- Born: Delta, British Columbia, Canada
- Known for: President of Wheelchair Rugby Canada
- Spouse: John
- Awards: Queen Elizabeth II Diamond Jubilee Medal

= Laurel Crosby =

Laurel Alarie Crosby is the President of Wheelchair Rugby Canada. She previously served as president of the Canadian Wheelchair Sports Association and Canadian Paralympic Committee.

==Career==
Crosby began her career as a principal at James Gilmore Elementary School, a French immersion school, in Richmond, British Columbia. While there, she launched a website and program dedicated to school-friendly wheelchair Rugby for elementary and middle school aged children.

She continued her involvement in wheelchair sports in 1979 and developed a junior sports camps for disabled youth. During the 1980s, she sat on the board of directors for the British Columbia Wheelchair Sports Association and the Canadian Wheelchair Sports Association. Crosby continued her involvement in sports into the 1990s, where she served as Canada's Chef de Mission during the 1992 Summer Paralympics. The following year, Crosby was appointed president of the Canadian Wheelchair Sports Association (CWSA) until 1997. Upon stepping down as president for the CWSA, she accepted a similar position with the Canadian Paralympic Committee.

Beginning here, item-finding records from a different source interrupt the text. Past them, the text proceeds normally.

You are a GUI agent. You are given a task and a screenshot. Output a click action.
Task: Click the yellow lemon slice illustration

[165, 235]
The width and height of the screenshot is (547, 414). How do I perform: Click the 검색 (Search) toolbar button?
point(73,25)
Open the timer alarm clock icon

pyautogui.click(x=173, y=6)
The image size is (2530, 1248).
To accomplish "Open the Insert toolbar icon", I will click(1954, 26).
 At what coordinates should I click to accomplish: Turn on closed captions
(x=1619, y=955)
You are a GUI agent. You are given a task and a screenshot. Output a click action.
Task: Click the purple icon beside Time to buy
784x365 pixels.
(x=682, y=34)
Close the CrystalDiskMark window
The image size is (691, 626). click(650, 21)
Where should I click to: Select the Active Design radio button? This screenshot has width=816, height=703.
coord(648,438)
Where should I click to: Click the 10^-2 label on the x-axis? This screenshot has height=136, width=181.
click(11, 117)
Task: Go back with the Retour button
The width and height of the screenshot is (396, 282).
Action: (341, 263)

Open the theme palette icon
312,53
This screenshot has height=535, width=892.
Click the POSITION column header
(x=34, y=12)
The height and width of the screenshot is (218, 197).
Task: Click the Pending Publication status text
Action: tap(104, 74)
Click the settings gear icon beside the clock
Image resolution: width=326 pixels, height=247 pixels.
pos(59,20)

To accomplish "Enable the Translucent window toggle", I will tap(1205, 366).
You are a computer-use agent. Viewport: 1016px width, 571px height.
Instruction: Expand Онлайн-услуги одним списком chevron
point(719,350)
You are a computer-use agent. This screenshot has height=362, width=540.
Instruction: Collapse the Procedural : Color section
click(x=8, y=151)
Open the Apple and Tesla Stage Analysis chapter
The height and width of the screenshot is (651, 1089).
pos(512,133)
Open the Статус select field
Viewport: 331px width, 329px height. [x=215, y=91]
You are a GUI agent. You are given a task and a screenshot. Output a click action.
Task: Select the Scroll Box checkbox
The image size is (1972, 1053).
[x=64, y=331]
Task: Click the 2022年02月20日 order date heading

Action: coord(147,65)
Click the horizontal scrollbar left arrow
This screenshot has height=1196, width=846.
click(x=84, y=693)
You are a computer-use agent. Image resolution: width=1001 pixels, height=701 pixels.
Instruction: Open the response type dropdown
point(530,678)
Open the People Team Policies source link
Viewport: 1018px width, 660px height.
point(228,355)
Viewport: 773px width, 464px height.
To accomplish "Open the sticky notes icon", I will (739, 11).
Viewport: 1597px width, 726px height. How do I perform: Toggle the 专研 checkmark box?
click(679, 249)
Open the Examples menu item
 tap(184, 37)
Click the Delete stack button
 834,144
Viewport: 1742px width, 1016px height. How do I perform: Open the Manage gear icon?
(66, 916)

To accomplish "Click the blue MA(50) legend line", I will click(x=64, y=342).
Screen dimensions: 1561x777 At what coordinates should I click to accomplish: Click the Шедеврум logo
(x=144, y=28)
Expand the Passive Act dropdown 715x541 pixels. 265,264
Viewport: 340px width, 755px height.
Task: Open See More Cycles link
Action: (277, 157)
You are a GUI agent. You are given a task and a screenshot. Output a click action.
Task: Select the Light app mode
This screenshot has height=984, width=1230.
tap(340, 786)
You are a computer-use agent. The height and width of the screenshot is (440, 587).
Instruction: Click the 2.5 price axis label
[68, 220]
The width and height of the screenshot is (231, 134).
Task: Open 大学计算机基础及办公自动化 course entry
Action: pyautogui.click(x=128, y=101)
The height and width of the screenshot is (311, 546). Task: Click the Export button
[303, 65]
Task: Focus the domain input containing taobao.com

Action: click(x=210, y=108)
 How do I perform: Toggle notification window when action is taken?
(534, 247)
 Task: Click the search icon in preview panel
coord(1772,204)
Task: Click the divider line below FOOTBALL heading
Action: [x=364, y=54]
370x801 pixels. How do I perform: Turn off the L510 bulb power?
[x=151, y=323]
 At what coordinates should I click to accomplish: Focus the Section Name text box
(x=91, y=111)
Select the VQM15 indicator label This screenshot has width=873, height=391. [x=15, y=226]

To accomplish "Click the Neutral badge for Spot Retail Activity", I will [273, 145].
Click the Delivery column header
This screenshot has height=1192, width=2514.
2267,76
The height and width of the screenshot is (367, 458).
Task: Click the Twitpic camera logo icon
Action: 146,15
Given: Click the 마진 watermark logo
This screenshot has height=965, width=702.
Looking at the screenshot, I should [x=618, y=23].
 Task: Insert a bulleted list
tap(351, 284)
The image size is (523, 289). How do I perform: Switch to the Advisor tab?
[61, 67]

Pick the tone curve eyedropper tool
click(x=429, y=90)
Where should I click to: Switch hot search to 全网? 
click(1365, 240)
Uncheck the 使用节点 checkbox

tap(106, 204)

In 2001, Crosby was considered for the position of president of the International Paralympic Committee following the retirement of Robert Steadward. Although she was not selected, her continued advocacy for wheelchair sports earned her the Daryl Thompson Award from Sport BC (British Columbia). In 2010, Crosby served as Chairperson of the Organizing Committee for the World Wheelchair Rugby Championships.

In 2013, Crosby was the recipient of the Queen Elizabeth II Diamond Jubilee Medal. Shortly thereafter, she was appointed President of British Columbia Wheelchair Sports Association and was honoured with the 2015 In Her Footsteps award by ProMOTION PLUS. In 2018, Crosby was inducted into the Delta Sports Hall of Fame as a builder.

In 2019, Crosby was appointed president of Wheelchair Rugby Canada.